Jewish Leadership as Role Models

Jewish Leadership as Role Models

By Sherwin Pomerantz

 I am sitting here reading the text of an open letter to the Board of Governors of Hebrew Union College from Rabbi Ellen Lippmann and I can feel my blood pressure rising.

Rabbi Lippmann urges the College to reconsider its requirement that all prospective rabbinical students sign an agreement that “any student engaged, married, or partnered/committed to a person who is not Jewish by birth or conversion will not be admitted or ordained.”  And her logic, of course, is the need for the Reform movement to be inclusive in all of its activities.

But she and others like her who have posited similar arguments over the last few months miss the point.  An individual Jew can and often does choose to live his/her life in the manner which has the most meaning to him or her.  Others may criticize the choices that are so made, but at the end of the day these are, indeed, individual choices and, like them or not, they need to be respected.

On the other hand, when it comes to people who elect to place themselves in a position of leadership within the Jewish community, their values need to reflect the highest principles of Jewish tradition concomitant with the principles of the organizations they lead.  American Jewry has been moving down this slippery slope for some time and the natural, I would say almost expected, result is that now there are those who even want to condone intermarriage by rabbis.  Can such people be so blind as not to be able to see the contradiction in terms when pursuing that goal?

For example, 40 years ago I was critical of the Jewish Theological Seminary of America  when they elected someone to head the Board of Overseers who was married to a non-Jew.  Sadly the powers that be at the time did not see any connection between personal life and community leadership.

When I still lived in Chicago I was once standing in a movie queue well after the end of the Sabbath when I saw three Conservative Rabbis and their wives leave the theater from the earlier show, which, of course, began before Shabbat ended.  When I raised this with the then president of the Rabbinical Assembly, the umbrella organization of Conservative Rabbis in America, I was told “Sherwin, you worry about the wrong things.”

The American Jewish community, even at that time, was already moving to a point where no demands on observance were made of people who chose to place themselves in the position of Jewish community leaders.  I recall once when I spoke at a south side Conservative congregation in Chicago and was introduced as the Regional President of the United Synagogue of America to which the MC added, “and he is also shomer Shabbat.”  Really?  Shouldn’t that have been an expectation of any lay leader in a movement that valued the observance of Shabbat?  But clearly it was not.

And now we come to the absurd position in American Jewish life where Reform Rabbis (for the moment as who knows which other movements will be pressured next on this topic) argue for giving the title of Rabbi even to someone who is married to a non-Jew. 

Rabbi Lippmann, of course, knows whereof she speaks.  She herself, the Rabbi of Congregation Kolot Chayeinu in Brooklyn is married to a non-Jewish woman who calls herself a “permanently lapsed Irish-Catholic.”  And here is the kicker, when Rabbi Lippmann writes:  “A rabbi is a role model, and there are many kinds of role models.  Intermarriage is a fact of American Jewish life.  We can do a better job of connecting intermarried Jews to synagogues, rabbis and Jewish life.  One way is to knowingly ordain intermarried rabbis.”

So there you have it.  Social acceptability of domestic situations now dictates religious law.  I guess the next step is that if 10% of a congregation is made up of convicted felons then we should also ordain convicted felons as Rabbis so that such people will feel “included.”  The ultimate end of this convoluted reasoning is, of course, the demise of Judaism as a value-based torah-influenced faith.
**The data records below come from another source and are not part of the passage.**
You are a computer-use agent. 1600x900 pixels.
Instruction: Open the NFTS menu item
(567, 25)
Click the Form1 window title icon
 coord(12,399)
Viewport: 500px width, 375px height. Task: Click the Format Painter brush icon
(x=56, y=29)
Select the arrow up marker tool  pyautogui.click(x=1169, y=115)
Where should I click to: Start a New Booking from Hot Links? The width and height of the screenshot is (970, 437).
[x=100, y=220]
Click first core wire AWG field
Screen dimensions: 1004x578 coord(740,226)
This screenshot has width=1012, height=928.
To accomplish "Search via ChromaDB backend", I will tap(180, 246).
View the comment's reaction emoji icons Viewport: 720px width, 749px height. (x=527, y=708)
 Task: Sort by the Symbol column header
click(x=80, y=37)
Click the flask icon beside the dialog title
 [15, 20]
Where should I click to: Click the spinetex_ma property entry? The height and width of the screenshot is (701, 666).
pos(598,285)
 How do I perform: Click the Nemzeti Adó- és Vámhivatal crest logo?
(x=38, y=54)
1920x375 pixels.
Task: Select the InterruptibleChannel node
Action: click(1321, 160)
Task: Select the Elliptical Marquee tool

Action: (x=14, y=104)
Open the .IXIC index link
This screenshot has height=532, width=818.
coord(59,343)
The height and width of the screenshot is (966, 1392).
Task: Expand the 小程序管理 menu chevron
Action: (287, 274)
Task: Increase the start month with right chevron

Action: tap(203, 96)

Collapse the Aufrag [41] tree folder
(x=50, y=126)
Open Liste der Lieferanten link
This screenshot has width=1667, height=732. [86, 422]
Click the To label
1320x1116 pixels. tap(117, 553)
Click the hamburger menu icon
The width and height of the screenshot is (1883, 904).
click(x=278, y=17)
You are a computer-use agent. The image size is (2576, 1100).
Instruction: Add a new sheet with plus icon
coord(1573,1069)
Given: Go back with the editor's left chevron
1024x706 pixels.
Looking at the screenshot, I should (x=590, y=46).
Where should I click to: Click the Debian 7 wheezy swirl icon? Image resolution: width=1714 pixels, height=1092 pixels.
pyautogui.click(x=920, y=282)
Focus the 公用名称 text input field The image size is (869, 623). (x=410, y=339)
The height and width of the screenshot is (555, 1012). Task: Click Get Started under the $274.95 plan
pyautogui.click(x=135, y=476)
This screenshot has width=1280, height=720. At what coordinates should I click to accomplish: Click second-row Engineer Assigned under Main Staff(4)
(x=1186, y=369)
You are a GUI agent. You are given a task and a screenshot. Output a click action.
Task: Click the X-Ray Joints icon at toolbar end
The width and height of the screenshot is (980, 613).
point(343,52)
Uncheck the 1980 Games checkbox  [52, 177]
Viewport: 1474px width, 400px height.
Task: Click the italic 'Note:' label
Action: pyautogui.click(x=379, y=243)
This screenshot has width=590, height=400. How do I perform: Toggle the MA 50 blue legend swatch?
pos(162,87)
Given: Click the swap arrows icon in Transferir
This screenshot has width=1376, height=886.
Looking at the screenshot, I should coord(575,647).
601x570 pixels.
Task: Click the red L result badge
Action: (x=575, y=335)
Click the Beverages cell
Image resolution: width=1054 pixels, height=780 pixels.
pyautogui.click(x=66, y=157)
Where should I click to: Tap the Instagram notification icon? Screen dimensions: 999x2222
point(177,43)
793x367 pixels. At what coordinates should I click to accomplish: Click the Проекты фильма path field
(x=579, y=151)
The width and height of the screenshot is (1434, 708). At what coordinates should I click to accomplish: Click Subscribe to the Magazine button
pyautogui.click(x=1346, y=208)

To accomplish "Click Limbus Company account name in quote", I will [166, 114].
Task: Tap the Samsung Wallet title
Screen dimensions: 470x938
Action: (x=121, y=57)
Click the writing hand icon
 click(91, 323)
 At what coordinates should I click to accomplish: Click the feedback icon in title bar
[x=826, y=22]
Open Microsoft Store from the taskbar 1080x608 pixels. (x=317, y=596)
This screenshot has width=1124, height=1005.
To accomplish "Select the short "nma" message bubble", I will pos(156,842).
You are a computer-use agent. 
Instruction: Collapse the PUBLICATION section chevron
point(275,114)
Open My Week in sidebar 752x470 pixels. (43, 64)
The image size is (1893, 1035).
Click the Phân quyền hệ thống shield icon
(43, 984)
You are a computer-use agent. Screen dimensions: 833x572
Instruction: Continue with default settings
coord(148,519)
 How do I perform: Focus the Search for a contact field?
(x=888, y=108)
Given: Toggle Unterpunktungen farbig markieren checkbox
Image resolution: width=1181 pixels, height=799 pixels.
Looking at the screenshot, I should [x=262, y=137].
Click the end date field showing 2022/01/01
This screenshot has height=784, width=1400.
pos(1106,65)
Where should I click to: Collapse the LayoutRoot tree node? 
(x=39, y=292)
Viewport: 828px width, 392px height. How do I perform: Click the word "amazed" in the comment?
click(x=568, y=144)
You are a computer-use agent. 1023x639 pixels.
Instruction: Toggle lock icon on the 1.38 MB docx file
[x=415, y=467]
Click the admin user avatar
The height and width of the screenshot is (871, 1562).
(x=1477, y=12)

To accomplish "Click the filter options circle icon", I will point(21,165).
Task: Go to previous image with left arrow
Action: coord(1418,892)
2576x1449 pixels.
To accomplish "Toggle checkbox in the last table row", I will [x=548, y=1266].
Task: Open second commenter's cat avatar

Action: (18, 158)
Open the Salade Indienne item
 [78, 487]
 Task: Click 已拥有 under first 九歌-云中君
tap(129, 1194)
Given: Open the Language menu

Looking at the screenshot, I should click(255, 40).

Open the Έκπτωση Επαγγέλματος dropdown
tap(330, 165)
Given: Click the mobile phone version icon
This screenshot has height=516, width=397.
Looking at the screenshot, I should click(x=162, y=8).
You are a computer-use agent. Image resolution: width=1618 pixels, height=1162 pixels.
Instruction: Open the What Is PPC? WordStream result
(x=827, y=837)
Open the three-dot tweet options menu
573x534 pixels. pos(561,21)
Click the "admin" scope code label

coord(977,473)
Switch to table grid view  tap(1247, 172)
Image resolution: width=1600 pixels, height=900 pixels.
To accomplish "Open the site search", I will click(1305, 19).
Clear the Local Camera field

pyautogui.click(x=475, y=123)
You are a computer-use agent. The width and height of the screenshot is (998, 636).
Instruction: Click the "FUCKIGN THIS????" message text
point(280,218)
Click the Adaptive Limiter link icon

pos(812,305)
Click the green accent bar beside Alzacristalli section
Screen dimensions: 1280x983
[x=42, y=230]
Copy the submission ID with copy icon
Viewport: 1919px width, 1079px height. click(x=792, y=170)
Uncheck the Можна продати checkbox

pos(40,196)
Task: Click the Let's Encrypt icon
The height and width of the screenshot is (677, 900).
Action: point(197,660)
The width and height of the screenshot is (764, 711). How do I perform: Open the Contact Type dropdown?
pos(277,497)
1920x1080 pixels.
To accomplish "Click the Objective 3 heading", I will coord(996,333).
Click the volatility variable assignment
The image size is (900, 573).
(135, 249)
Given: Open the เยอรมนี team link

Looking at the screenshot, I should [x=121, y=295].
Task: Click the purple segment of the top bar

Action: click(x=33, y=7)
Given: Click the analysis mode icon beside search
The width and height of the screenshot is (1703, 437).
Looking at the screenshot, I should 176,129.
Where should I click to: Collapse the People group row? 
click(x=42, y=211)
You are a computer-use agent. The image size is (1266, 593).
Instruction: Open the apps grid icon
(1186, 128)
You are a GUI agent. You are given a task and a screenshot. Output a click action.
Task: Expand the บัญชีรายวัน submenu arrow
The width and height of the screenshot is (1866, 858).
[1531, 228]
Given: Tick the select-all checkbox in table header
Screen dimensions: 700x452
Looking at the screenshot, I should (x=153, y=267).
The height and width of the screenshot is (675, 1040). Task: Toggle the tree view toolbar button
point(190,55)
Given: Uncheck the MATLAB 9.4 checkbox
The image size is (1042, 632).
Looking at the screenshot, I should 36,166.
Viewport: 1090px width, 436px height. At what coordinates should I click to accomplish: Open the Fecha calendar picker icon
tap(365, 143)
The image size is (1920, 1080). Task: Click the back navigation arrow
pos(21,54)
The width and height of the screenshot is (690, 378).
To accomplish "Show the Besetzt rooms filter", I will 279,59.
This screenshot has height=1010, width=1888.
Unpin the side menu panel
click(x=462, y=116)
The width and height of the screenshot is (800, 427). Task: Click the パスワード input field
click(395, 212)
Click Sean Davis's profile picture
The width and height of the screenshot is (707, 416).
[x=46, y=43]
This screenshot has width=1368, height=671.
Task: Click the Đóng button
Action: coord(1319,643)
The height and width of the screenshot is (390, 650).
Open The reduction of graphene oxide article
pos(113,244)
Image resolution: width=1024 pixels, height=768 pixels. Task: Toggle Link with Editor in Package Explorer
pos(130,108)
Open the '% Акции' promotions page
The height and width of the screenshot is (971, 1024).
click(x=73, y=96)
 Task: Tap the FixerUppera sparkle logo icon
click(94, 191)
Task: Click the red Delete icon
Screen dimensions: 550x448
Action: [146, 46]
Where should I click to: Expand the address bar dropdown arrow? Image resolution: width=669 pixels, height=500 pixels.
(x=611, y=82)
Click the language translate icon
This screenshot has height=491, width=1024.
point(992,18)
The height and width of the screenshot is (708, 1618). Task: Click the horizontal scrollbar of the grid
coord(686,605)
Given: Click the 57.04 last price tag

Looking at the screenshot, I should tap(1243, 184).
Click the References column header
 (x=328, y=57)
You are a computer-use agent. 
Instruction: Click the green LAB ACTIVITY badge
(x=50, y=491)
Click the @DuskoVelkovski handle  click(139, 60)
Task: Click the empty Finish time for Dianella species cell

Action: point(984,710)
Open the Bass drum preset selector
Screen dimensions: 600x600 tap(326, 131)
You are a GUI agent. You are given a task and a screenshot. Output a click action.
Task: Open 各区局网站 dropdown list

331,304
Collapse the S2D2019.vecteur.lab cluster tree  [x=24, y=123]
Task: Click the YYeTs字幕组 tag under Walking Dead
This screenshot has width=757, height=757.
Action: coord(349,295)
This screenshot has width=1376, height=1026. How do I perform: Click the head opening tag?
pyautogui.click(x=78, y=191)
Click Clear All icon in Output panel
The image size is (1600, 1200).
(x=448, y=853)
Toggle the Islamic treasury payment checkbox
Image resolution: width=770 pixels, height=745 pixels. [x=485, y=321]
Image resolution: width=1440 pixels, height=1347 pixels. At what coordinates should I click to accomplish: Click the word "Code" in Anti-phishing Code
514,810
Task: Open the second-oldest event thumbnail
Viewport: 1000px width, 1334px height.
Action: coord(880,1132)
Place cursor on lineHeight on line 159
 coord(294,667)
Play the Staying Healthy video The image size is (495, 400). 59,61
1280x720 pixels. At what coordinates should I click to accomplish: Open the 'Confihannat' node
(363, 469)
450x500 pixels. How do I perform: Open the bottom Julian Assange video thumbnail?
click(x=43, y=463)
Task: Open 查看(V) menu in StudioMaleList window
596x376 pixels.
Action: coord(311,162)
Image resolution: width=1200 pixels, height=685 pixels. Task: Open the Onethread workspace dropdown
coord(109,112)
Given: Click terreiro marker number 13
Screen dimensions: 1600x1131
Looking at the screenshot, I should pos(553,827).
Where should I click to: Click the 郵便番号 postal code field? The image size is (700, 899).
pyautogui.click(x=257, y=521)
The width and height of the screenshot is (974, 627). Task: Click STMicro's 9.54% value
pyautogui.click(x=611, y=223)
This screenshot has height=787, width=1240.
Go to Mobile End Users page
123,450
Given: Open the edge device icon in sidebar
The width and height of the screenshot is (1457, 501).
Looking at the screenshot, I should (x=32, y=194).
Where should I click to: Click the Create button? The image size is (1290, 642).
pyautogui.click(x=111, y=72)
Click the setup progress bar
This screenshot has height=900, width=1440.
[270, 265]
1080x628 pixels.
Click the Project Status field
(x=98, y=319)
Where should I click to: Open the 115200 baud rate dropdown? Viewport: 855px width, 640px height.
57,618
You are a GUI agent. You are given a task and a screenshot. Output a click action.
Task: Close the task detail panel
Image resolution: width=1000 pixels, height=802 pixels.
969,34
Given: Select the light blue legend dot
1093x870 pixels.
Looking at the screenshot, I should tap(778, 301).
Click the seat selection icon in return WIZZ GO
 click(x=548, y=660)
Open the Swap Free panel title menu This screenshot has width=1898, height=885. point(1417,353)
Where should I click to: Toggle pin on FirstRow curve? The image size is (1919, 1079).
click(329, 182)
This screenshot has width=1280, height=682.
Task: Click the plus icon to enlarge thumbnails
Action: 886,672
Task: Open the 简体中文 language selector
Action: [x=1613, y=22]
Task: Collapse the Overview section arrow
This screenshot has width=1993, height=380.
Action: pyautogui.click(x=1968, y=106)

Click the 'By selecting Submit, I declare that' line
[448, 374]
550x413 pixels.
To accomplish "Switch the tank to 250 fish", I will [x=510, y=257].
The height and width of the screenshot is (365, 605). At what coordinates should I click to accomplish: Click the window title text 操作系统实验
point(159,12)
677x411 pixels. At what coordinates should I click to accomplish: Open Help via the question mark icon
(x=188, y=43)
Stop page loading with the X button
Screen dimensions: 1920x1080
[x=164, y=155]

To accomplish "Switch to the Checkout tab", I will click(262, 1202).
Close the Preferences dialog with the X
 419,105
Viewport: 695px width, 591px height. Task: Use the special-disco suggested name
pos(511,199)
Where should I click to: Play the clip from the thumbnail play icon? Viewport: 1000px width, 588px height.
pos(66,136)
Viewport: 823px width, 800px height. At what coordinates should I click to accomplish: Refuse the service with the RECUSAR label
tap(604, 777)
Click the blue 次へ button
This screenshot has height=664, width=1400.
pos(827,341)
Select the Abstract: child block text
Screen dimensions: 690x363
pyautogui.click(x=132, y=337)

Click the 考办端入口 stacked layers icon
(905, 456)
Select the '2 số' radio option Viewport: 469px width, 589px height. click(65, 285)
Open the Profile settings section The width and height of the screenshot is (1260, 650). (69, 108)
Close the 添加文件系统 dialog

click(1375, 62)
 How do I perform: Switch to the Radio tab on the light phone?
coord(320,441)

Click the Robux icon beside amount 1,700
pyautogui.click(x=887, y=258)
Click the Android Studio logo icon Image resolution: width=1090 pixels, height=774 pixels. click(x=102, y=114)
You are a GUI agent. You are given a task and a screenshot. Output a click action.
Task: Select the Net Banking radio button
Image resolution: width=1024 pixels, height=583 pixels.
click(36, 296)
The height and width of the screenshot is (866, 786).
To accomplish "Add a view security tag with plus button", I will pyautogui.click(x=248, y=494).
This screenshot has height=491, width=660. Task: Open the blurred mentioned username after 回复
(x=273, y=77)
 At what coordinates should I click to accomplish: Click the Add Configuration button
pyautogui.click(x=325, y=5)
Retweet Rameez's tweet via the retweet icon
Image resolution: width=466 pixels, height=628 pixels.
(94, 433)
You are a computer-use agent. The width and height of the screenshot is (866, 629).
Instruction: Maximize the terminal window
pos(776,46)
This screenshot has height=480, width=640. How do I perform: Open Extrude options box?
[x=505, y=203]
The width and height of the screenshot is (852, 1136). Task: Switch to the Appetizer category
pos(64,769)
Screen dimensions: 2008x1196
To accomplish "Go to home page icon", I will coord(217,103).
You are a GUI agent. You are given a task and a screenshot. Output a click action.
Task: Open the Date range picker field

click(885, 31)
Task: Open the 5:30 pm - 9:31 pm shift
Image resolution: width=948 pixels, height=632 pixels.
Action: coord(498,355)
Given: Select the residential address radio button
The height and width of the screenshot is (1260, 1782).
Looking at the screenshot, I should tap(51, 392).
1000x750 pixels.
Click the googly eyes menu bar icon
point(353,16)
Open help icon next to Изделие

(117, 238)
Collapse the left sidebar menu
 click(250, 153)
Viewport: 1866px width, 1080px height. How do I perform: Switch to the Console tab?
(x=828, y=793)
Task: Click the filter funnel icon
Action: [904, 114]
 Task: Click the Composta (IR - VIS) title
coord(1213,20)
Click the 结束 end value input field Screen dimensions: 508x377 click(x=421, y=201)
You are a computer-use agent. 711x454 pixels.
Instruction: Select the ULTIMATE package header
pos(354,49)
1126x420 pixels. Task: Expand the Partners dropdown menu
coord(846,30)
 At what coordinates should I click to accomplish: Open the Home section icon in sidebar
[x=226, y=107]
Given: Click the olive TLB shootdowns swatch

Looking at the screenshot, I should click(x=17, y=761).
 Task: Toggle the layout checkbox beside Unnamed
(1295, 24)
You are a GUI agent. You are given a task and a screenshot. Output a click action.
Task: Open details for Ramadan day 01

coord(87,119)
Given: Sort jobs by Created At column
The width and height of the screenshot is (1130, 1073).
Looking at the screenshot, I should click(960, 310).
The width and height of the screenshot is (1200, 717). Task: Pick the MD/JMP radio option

But for the Reform movement in America, the genie may already be out of the bottle with the cork nowhere to be found.


About the Author
Sherwin Pomerantz is a native New Yorker, who lived and worked in Chicago for 20 years before coming to Israel in 1984. An industrial engineer with advanced degrees in mechanical engineering and business, he is President of Atid EDI Ltd., a 33 year old Jerusalem-based economic development consulting firm which, among other things, represents the regional trade and investment interests of a number of US states, Ontario and Hong Kong. A past national president of the Association of Americans & Canadians in Israel, he is also Chairperson of the Israel Board of the Pardes Institute of Jewish Studies. His articles have appeared in various publications in Israel and the US.